Dataset entries:
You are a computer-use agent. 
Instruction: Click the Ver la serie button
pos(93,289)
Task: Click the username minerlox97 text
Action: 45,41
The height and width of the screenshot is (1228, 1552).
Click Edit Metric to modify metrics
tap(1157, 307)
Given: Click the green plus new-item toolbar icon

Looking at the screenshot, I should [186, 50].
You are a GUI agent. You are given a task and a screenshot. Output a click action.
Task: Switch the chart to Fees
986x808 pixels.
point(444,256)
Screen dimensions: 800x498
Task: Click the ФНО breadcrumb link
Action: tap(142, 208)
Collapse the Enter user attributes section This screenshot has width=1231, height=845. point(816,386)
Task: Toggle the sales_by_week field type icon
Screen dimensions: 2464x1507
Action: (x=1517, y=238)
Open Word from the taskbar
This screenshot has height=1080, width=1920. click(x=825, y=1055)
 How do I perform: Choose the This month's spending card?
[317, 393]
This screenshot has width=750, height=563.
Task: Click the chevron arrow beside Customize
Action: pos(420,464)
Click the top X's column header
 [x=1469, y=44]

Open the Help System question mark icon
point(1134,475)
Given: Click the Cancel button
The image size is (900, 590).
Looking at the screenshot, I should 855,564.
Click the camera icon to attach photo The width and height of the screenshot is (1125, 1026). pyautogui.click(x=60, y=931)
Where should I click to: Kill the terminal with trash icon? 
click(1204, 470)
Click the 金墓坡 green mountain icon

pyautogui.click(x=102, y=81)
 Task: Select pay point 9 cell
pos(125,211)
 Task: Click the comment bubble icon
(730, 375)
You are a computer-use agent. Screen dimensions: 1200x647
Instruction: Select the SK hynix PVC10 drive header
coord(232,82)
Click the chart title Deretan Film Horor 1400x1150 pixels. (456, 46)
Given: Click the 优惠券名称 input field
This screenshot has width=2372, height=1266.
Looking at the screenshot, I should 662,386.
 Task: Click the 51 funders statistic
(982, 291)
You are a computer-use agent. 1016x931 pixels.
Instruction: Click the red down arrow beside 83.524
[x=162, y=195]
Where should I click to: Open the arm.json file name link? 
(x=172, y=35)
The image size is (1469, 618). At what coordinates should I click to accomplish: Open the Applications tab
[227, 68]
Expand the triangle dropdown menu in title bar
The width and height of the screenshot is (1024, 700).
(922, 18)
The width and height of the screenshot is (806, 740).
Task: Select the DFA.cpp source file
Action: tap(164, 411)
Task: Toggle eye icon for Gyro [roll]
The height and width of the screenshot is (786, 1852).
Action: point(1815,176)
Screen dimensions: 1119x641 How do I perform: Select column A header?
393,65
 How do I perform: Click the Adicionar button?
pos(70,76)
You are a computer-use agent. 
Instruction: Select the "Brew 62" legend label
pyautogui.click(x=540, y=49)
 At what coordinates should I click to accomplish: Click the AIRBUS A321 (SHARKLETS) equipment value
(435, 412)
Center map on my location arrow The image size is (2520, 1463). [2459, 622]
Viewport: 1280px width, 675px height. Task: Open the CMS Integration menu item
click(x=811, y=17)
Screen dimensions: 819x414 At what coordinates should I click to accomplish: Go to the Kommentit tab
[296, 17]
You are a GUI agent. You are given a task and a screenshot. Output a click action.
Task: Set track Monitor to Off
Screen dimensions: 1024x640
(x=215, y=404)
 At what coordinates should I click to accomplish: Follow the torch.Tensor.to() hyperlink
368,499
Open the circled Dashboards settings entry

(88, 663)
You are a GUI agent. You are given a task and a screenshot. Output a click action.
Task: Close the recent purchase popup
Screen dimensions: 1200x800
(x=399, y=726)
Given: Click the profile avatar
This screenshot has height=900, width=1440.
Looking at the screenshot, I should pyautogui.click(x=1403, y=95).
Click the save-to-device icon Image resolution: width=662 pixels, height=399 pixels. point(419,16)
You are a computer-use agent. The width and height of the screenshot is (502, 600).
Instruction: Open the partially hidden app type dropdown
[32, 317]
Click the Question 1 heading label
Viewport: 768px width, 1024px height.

▶ **YOUR GOAL**
Out of the entries above, write out only the lines between the line holding "Click the camera" and the line holding "Click the chart", inclusive, each exactly as given.

▶ **TASK RESPONSE**
Click the camera icon to attach photo The width and height of the screenshot is (1125, 1026). pyautogui.click(x=60, y=931)
Where should I click to: Kill the terminal with trash icon? 
click(1204, 470)
Click the 金墓坡 green mountain icon

pyautogui.click(x=102, y=81)
 Task: Select pay point 9 cell
pos(125,211)
 Task: Click the comment bubble icon
(730, 375)
You are a computer-use agent. Screen dimensions: 1200x647
Instruction: Select the SK hynix PVC10 drive header
coord(232,82)
Click the chart title Deretan Film Horor 1400x1150 pixels. (456, 46)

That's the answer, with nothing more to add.